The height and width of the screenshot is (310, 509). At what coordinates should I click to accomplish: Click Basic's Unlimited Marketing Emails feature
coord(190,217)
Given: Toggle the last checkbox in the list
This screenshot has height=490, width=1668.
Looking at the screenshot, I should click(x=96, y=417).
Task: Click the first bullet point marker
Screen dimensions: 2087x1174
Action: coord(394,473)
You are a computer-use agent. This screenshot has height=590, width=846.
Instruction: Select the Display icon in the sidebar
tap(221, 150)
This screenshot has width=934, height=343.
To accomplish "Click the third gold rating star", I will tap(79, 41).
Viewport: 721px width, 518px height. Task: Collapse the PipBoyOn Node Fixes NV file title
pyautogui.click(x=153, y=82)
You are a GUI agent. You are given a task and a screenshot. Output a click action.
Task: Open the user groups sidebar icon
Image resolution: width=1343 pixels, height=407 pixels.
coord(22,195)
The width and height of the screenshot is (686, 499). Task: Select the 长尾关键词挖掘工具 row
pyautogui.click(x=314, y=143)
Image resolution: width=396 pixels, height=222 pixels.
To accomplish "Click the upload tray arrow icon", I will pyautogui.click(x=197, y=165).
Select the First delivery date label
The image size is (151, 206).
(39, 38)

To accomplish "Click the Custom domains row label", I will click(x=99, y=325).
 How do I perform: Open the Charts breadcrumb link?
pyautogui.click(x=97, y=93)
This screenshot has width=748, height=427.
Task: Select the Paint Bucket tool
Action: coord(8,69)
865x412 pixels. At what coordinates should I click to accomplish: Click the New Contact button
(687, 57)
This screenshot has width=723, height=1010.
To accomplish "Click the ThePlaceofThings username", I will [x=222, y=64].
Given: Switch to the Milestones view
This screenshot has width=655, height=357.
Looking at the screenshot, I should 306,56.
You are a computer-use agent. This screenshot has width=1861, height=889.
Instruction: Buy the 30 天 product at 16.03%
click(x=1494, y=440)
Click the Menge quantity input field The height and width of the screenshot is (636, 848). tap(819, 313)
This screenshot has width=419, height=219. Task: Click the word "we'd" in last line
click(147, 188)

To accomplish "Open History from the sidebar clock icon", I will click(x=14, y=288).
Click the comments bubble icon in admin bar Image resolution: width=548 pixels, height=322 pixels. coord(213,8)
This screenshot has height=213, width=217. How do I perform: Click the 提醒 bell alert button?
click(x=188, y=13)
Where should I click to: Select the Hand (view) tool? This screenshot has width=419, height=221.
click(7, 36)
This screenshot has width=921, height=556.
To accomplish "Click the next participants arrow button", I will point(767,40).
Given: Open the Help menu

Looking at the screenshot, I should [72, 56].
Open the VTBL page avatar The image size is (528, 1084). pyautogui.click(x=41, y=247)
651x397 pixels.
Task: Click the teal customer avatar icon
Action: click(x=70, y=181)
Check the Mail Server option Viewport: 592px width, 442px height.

────────────────

● **WHAT TO PRODUCE**:
All of the material should be written out again exactly.

● **SOLVED EXERCISE**:
The height and width of the screenshot is (310, 509). At what coordinates should I click to accomplish: Click Basic's Unlimited Marketing Emails feature
coord(190,217)
Given: Toggle the last checkbox in the list
This screenshot has height=490, width=1668.
Looking at the screenshot, I should click(x=96, y=417).
Task: Click the first bullet point marker
Screen dimensions: 2087x1174
Action: coord(394,473)
You are a computer-use agent. This screenshot has height=590, width=846.
Instruction: Select the Display icon in the sidebar
tap(221, 150)
This screenshot has width=934, height=343.
To accomplish "Click the third gold rating star", I will tap(79, 41).
Viewport: 721px width, 518px height. Task: Collapse the PipBoyOn Node Fixes NV file title
pyautogui.click(x=153, y=82)
You are a GUI agent. You are given a task and a screenshot. Output a click action.
Task: Open the user groups sidebar icon
Image resolution: width=1343 pixels, height=407 pixels.
coord(22,195)
The width and height of the screenshot is (686, 499). Task: Select the 长尾关键词挖掘工具 row
pyautogui.click(x=314, y=143)
Image resolution: width=396 pixels, height=222 pixels.
To accomplish "Click the upload tray arrow icon", I will pyautogui.click(x=197, y=165).
Select the First delivery date label
The image size is (151, 206).
(39, 38)

To accomplish "Click the Custom domains row label", I will click(x=99, y=325).
 How do I perform: Open the Charts breadcrumb link?
pyautogui.click(x=97, y=93)
This screenshot has width=748, height=427.
Task: Select the Paint Bucket tool
Action: coord(8,69)
865x412 pixels. At what coordinates should I click to accomplish: Click the New Contact button
(687, 57)
This screenshot has width=723, height=1010.
To accomplish "Click the ThePlaceofThings username", I will [x=222, y=64].
Given: Switch to the Milestones view
This screenshot has width=655, height=357.
Looking at the screenshot, I should 306,56.
You are a computer-use agent. This screenshot has width=1861, height=889.
Instruction: Buy the 30 天 product at 16.03%
click(x=1494, y=440)
Click the Menge quantity input field The height and width of the screenshot is (636, 848). tap(819, 313)
This screenshot has width=419, height=219. Task: Click the word "we'd" in last line
click(147, 188)

To accomplish "Open History from the sidebar clock icon", I will click(x=14, y=288).
Click the comments bubble icon in admin bar Image resolution: width=548 pixels, height=322 pixels. coord(213,8)
This screenshot has height=213, width=217. How do I perform: Click the 提醒 bell alert button?
click(x=188, y=13)
Where should I click to: Select the Hand (view) tool? This screenshot has width=419, height=221.
click(7, 36)
This screenshot has width=921, height=556.
To accomplish "Click the next participants arrow button", I will point(767,40).
Given: Open the Help menu

Looking at the screenshot, I should [72, 56].
Open the VTBL page avatar The image size is (528, 1084). pyautogui.click(x=41, y=247)
651x397 pixels.
Task: Click the teal customer avatar icon
Action: click(x=70, y=181)
Check the Mail Server option Viewport: 592px width, 442px height.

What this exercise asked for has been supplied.